Passage:
——

Palmer Luckey’s Magic Leap teardown
So for what it’s worth, here’s Luckey’s Magic Leap teardown. You can catch his full analysis over at his blog.
First, the controllers fail for not having a clickable trackpad and relying on magnetic tracking:
Tracking is bad. There is no other way to put it. The controller is slow to respond, drifts all over the place, and becomes essentially unusable near large steel objects – fine if you want to use it in a house made of sticks, bad if you want to work in any kind of industrial environment. Magnetic tracking is hard to pull off in the best of cases, but this is probably the worst implementation I have seen released to the public. . . . From the Magic Leap developer manual: “6DoF tracking is stable in slow to moderate motion. It also recovers and relocates quickly in case of fast or sudden motion (e.g. boxing or fishing – like movements).”
Second, despite all the promises, a teardown of the headset turns out to reveal technology that’s been around for years:
They call it the “Lightwear”. This is the part that has gotten the most hype over the years, with endless talk of “Photonic Lightfield Chips”, “Fiber Scanning Laser Displays”, “projecting a digital light field into the user’s eye”, and the holy-grail promise of solving vergence-accommodation conflict, an issue that has plagued HMDs for decades – in other words, ensuring that the focus of your eyes always matches their convergence, something that Magic Leap has touted as critical in avoiding “permanent neurologic deficits” and brain damage. It is even more important for AR than VR, since you have to blend digital elements with real-world elements that are consistently correct.

——

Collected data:
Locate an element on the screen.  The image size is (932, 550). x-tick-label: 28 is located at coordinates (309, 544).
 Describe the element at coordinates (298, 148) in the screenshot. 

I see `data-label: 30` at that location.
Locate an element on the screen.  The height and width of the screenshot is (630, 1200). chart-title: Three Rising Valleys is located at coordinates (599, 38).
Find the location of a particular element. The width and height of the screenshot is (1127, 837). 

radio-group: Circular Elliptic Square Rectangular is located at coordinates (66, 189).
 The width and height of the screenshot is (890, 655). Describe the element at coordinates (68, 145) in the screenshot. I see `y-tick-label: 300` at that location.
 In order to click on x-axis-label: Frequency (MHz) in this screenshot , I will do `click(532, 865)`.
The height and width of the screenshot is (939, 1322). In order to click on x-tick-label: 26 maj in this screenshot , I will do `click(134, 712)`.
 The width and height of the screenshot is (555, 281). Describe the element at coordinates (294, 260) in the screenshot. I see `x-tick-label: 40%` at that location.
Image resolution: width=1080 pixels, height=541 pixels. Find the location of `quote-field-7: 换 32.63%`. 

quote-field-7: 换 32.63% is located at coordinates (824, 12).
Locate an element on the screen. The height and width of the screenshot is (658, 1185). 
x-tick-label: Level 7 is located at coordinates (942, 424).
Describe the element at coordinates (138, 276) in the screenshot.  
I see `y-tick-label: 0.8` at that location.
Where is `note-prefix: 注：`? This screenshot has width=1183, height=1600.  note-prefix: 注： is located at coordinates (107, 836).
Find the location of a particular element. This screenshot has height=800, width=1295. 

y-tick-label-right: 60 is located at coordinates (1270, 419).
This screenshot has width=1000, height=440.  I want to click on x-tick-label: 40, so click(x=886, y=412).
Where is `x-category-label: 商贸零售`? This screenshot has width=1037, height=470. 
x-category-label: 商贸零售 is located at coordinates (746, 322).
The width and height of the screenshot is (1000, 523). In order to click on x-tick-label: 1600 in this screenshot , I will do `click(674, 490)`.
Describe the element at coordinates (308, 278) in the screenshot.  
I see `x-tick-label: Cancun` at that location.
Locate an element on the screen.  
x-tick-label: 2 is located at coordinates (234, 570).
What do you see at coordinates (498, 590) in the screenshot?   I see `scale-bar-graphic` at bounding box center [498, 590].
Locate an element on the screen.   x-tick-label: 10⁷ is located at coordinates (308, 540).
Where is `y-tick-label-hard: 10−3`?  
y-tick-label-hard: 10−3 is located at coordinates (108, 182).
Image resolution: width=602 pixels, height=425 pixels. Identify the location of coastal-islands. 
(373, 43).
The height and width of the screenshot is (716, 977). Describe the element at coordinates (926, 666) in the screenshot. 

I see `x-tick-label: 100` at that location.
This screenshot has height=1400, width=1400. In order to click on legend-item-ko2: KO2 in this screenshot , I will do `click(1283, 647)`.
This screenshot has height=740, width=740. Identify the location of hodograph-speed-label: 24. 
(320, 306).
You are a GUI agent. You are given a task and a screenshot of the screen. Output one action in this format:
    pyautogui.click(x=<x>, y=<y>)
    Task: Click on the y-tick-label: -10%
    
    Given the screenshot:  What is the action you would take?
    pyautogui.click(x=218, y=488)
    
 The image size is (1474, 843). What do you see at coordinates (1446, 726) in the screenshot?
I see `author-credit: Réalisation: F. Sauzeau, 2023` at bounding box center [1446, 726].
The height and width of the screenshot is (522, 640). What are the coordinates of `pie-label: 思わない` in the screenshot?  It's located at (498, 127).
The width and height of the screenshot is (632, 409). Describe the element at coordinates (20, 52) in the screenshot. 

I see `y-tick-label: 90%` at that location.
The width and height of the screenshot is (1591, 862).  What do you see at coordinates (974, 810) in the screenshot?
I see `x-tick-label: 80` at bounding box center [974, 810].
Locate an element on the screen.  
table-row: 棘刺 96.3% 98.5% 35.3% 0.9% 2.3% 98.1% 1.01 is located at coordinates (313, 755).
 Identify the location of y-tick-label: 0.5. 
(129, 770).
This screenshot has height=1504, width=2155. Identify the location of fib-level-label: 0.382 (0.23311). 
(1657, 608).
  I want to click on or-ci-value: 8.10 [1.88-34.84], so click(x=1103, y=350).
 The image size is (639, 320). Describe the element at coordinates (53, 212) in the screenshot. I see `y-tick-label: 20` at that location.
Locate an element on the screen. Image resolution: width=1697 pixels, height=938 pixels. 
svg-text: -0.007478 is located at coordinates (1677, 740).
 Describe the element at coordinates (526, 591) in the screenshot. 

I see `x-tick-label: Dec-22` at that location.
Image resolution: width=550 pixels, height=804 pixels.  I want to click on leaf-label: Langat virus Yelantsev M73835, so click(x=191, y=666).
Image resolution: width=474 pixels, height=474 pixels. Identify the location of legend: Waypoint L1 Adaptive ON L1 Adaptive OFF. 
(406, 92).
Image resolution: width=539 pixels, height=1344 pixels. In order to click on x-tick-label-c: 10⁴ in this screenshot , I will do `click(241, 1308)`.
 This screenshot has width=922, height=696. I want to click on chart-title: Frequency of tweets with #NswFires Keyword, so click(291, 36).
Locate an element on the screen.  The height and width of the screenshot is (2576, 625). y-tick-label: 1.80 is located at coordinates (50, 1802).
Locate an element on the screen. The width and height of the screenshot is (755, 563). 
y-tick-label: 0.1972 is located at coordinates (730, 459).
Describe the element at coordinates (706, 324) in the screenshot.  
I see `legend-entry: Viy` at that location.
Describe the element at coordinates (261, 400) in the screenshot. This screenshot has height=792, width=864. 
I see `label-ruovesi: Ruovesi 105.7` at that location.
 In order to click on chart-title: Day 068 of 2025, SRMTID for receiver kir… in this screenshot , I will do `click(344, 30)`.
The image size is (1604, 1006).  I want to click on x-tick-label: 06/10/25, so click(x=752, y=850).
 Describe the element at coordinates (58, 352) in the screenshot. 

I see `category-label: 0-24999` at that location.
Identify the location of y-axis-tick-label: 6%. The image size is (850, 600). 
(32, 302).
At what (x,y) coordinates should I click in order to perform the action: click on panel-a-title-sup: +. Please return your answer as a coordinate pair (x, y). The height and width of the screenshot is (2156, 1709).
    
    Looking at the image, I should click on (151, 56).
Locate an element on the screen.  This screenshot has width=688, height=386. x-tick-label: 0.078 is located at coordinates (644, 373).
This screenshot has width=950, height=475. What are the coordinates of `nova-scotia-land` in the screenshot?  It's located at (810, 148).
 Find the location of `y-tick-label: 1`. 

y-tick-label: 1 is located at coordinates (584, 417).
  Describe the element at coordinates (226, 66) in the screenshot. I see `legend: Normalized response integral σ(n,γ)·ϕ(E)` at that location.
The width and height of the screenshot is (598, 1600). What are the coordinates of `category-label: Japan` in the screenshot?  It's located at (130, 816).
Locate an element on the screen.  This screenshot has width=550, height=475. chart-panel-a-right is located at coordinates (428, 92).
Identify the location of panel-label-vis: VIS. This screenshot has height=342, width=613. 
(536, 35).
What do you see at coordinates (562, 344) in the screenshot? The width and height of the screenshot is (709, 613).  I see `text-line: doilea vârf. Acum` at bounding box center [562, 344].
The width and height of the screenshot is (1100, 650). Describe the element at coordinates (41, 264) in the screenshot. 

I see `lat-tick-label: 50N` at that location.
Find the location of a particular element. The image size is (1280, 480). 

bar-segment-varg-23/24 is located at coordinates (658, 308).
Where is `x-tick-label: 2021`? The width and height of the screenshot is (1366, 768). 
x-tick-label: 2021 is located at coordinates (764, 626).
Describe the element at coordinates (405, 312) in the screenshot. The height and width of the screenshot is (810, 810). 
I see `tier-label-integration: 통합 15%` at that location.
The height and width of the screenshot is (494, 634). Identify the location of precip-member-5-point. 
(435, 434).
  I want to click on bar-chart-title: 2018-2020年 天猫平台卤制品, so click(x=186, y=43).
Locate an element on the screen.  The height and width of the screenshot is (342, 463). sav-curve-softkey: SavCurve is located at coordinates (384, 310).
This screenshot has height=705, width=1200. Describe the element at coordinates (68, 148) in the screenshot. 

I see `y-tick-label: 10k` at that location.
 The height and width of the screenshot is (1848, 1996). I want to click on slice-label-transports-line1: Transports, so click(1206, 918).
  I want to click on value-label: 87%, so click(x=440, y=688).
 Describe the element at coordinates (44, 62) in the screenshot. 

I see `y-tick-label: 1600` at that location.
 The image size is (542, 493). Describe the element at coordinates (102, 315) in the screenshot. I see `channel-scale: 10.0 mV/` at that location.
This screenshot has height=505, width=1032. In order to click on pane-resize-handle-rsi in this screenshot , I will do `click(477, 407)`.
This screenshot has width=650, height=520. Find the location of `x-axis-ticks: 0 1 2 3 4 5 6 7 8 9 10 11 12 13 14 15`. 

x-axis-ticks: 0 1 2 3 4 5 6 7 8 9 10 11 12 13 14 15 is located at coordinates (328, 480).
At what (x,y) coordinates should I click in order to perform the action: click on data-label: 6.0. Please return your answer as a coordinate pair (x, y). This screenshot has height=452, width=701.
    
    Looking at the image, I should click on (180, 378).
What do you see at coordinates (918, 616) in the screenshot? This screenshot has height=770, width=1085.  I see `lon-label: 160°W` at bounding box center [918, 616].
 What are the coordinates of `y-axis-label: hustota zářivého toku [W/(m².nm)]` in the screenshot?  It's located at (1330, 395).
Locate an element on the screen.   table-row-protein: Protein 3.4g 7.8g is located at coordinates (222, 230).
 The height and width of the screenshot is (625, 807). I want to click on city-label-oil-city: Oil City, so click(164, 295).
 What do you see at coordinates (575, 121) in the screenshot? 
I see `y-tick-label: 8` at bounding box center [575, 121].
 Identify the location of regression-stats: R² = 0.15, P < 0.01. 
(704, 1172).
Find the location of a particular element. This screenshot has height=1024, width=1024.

——

Please state, per the Magic Leap teardown above, near what the controller becomes essentially unusable.

Near large steel objects.